South Africa : Corruption in Building Industry Unfolds

Recent corruption busting events in the South African Built Environment parvenu community have left many professionals wondering who will be next. After years of institutionalised criminality in the State's tendering process and public works allocations programmes we are witnessing a flurry of prosecutions which seem to indicate that some sectors of the South African government are intent on stamping out corruption at medium level.

Those who have been following the circus in Cape Town will understand that there is a political need to absolve the country's President Zuma from wrong doing at Nkandla before the State of the Nation address in February next year. This is a pressing need for a number of reasons.

South Africans that could hear past the “pay back the money” cacophony would have learned that President Zuma claims that he was not aware of the cost escalations of the project – he was not directly involved in it, as he had a Public Works appointed principal agent in place as well as a barrage of consultants to take care of the project.

This is completely normal practice. Most particularly for the president of a country such as South Africa. Why would a president worry about the details of the adds and alts to his home when he had State appointed professionals to do that? 

Think about it; President Zuma is busy on a global scale cutting trillion dollar deals with multi nationals from all corners of the world. He is Corporation South Africa's CEO.  He is connected from here to China and beyond. He is worth a vast fortune in ways we can't even begin to understand.

And he is accused of unduly benefiting of US$10 million or so – in additions and alterations? It doesn't make much sense in the greater scheme of things.

On the very same day that Parliament descended into chaos and the riot police were brought in to remove an EFF MP, all parties voted unanimously to pass a Grand Inga 3 Dam Treaty – an international deal involving the usual suspects that is likely to make the Zuma Dynasty billions in profits for decades to come.  (The MP that was dragged out kicking and screaming was pointing this out when she was removed.)

Nobody thought to point out in Parliament that Grand Inga 1 and 2 are abysmal failures. Nobody thought to ask why Grand Inga 3 would be any different.  Our honourable parliamentarians were too busy fighting over ten million dollars to worry about a US$80 billion catastrophe.

Back at the farm, what President Zuma is clearly saying is that if there were irregularities at Nkandla then the professionals  responsible for the project must be made to answer for those irregularities. Plain and simple. ( Of course, this explanation has no political value and has proven unpopular in the opposition circus.)

First in the firing line was the architect and principal agent. Public Works officials were identified as suspects in wrongdoing shortly after and proceedings were reportedly instituted.
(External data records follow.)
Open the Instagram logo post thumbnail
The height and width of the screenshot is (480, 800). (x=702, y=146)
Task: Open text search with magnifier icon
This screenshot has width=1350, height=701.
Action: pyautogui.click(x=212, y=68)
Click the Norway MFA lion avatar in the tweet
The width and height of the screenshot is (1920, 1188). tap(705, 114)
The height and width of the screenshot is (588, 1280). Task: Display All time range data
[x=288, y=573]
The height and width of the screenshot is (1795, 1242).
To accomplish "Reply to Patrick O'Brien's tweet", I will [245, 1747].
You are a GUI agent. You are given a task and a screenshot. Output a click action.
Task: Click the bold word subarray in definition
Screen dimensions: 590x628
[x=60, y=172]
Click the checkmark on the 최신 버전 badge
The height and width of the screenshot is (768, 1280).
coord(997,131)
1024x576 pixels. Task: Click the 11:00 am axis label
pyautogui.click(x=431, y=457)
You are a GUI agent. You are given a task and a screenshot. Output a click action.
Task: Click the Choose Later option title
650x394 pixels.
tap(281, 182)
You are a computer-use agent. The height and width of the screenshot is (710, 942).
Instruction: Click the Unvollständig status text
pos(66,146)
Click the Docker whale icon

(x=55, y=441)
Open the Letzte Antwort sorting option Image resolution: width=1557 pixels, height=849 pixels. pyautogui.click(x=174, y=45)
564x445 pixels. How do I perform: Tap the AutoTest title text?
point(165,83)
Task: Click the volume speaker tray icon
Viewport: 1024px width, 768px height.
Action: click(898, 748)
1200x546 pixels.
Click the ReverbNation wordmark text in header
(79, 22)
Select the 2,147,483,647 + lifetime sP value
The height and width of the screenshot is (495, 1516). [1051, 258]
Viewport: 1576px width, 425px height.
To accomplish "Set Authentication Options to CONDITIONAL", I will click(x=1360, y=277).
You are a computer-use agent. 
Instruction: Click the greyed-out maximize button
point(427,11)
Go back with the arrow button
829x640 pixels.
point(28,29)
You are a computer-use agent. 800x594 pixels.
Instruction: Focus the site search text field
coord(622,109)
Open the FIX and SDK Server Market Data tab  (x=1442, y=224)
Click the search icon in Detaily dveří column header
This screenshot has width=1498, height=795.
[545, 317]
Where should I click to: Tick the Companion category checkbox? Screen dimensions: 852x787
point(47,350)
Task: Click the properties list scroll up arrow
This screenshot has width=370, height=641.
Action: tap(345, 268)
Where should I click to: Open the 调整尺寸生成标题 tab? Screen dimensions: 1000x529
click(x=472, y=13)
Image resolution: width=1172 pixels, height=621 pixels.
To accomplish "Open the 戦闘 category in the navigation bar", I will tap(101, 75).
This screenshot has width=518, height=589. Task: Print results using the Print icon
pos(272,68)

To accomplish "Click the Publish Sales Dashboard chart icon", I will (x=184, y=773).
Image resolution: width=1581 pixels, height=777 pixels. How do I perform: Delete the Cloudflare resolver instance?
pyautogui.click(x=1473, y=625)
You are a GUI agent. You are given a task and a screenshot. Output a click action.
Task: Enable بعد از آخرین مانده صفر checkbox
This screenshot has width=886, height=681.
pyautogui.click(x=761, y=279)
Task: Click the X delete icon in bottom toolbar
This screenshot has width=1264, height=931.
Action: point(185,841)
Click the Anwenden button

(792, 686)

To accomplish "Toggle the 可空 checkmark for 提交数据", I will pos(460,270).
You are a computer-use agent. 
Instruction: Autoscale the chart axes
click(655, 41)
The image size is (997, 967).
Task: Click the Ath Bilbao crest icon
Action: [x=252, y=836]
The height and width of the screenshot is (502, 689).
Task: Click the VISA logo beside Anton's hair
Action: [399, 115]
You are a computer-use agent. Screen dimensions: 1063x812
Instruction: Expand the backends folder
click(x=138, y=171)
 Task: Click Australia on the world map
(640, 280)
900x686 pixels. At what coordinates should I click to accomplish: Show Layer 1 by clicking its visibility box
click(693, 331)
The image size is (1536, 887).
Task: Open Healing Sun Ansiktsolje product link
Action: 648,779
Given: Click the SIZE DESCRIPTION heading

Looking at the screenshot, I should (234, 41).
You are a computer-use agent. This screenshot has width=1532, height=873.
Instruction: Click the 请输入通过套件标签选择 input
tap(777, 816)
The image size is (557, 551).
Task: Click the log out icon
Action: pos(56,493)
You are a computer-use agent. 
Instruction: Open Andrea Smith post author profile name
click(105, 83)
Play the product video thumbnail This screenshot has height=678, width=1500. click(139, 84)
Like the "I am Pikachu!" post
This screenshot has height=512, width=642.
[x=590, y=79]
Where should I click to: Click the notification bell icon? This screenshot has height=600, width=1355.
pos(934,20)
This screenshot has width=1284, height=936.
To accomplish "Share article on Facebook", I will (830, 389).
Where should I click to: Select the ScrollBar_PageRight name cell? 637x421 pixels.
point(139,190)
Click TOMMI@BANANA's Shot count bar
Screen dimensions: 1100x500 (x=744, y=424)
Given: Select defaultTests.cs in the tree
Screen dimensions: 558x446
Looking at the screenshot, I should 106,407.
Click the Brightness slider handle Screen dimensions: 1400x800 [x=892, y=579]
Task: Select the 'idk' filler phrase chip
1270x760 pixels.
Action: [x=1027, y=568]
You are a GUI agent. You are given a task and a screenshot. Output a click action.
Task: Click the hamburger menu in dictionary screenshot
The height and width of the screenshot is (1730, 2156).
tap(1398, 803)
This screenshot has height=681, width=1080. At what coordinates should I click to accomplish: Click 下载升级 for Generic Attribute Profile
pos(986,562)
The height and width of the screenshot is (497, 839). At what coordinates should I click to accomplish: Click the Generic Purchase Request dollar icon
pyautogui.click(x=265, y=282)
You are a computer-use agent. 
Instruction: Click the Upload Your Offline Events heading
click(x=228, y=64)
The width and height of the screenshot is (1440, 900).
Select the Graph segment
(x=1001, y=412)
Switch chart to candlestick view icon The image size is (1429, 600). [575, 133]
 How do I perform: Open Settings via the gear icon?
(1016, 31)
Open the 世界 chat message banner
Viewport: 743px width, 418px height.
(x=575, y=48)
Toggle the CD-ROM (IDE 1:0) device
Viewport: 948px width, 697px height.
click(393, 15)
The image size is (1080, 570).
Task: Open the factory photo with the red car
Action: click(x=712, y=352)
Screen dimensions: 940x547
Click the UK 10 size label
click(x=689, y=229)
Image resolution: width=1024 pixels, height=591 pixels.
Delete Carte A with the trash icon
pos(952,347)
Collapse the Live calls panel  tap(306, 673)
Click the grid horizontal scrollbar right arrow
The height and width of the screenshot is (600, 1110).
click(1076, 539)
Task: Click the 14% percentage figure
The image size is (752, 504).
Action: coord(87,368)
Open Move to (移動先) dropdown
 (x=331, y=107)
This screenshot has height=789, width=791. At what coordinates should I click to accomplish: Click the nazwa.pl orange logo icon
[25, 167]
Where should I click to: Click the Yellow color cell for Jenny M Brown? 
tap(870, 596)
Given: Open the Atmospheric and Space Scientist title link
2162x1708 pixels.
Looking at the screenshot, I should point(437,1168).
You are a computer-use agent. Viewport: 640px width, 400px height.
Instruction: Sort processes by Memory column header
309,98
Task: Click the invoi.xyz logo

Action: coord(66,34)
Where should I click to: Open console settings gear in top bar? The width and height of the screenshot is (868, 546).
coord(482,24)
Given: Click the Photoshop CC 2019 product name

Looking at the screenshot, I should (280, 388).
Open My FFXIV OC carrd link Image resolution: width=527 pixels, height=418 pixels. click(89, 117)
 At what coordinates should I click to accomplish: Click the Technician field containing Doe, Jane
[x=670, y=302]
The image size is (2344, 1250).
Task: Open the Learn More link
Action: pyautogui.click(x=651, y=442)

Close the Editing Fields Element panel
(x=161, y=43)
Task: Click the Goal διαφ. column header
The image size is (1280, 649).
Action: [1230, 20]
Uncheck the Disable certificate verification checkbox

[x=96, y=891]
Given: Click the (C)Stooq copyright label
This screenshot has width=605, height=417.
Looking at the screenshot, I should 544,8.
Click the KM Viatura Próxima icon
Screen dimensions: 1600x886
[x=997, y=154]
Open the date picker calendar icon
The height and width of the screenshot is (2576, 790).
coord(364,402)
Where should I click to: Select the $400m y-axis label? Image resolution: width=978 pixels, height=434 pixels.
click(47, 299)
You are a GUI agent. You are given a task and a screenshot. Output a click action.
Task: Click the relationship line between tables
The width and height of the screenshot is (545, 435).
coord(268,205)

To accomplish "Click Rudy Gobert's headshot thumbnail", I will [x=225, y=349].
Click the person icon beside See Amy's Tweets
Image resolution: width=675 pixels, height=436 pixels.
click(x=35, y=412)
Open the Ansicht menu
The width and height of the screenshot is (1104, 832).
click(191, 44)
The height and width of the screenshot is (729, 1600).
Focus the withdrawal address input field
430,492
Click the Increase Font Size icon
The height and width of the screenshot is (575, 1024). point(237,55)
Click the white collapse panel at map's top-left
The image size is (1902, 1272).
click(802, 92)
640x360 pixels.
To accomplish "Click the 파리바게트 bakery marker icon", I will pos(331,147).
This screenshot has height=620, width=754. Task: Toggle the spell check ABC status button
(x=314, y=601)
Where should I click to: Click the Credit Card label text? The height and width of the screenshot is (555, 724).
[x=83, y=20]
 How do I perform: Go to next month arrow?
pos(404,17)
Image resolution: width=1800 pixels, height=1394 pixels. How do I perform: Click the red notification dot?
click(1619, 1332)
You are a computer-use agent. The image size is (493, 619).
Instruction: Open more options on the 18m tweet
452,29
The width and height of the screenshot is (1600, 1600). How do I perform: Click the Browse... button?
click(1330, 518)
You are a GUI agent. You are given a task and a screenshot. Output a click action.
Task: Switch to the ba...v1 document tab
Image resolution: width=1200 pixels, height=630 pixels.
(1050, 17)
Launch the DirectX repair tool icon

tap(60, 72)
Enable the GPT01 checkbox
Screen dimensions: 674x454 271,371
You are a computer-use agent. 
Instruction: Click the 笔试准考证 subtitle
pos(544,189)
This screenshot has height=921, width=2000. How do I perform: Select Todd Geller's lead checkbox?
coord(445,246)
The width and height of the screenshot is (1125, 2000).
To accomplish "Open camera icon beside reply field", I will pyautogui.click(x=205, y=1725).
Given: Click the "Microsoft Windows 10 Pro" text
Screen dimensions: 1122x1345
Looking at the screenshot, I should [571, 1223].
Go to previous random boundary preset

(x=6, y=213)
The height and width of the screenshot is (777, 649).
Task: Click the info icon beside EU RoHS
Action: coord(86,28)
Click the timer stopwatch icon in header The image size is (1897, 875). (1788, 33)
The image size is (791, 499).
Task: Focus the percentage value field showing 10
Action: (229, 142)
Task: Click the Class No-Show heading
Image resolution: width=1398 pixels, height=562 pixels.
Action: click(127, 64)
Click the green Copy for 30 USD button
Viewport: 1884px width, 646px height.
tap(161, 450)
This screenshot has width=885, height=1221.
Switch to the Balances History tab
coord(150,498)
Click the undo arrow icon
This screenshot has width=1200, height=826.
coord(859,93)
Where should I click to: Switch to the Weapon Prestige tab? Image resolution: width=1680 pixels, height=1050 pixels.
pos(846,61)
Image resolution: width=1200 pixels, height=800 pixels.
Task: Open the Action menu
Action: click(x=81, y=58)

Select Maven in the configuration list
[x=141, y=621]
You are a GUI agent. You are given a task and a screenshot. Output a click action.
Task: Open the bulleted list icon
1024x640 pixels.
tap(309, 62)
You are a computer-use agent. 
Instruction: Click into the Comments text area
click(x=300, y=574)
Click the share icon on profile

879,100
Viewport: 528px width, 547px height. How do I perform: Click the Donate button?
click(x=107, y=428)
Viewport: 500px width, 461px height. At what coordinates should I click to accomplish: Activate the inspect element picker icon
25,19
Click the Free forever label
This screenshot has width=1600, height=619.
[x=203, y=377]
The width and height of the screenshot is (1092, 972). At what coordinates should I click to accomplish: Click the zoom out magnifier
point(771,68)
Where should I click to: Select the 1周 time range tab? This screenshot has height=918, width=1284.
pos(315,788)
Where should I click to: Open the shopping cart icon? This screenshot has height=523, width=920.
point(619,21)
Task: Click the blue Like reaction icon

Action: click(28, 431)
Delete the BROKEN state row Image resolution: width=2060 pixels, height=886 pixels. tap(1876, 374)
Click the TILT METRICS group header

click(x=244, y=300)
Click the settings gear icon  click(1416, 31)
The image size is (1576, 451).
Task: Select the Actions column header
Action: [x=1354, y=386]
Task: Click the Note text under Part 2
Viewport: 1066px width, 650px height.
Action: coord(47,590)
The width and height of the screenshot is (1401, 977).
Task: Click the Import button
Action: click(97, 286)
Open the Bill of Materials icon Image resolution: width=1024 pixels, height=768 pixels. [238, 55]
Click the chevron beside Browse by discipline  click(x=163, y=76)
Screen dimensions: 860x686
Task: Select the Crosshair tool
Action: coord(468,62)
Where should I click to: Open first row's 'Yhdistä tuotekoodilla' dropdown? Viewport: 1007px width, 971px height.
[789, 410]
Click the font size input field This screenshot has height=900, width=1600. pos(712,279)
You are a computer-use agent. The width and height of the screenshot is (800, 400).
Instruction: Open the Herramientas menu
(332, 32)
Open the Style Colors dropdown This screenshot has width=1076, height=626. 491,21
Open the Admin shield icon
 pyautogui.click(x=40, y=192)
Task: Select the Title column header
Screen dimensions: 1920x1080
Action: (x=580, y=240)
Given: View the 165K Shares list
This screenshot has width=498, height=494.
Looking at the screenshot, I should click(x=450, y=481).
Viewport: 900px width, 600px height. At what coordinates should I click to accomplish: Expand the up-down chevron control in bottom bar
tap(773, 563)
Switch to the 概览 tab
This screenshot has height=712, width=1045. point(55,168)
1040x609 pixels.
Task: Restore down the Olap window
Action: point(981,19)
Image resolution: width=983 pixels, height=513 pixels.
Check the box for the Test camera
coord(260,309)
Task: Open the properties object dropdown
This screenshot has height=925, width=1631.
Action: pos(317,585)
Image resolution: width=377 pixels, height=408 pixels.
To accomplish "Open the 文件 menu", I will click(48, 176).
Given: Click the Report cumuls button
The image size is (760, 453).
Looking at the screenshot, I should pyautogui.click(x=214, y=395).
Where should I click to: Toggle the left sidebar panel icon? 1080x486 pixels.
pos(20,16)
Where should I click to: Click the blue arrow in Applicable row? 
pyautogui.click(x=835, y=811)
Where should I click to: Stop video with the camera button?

Thandeka Nene, one of the principal Nkandla contracting parties, made the news in December 2013 by getting herself arrested in the Seychelles and pleading guilty to attempted banking fraud. This December she got herself arrested in South Africa on eighteen counts of fraud and corruption, all unrelated to Nkandla but enough ballast to make the canary sing from now until Christmas.

What a song that will be.
(See footnote 1.)

Nkandlagate is showing a widening crack and all kinds of goodies are falling out of the woodwork, the latest one being LTE Consulting's oddly timed hot potato; the R200 Million tender that they were awarded unlawfully and which they don't want any more.
(See footnote 2.)

In what must rate as a first, the directors of the consulting company claim that their CEO obtained a Human Settlements tender illegally and that they want it cancelled. The company was awarded the tender in February 2014 and has already been paid R40 million for the infrastructure project which it subcontracted to a third party – a construction company established in 2010 called Khato Civils.

Whilst all this is going on 2,689 stands in Sweetwaters’ Kanana Park Extension 6 will not get water and sewer reticulation. 

Suffer the people - again.

Footnote 1 : In a tragic turn of events Ms Thandeka Nene's mother was murdered at her home in KZN. Local media reports that Ms Nene claims that the violent murder may have been a "hit" to silence her.
Footnote 2In a further development the Chairman of LTE Consulting appears to have been forced to resign following an armed robbery at his home during which time he had a gun put to his head and threatened. A source said Pillay had made it clear that “he believed the robbery was meant to scare him as he has been asking too many questions and made it clear that he wanted nothing to do with the project”.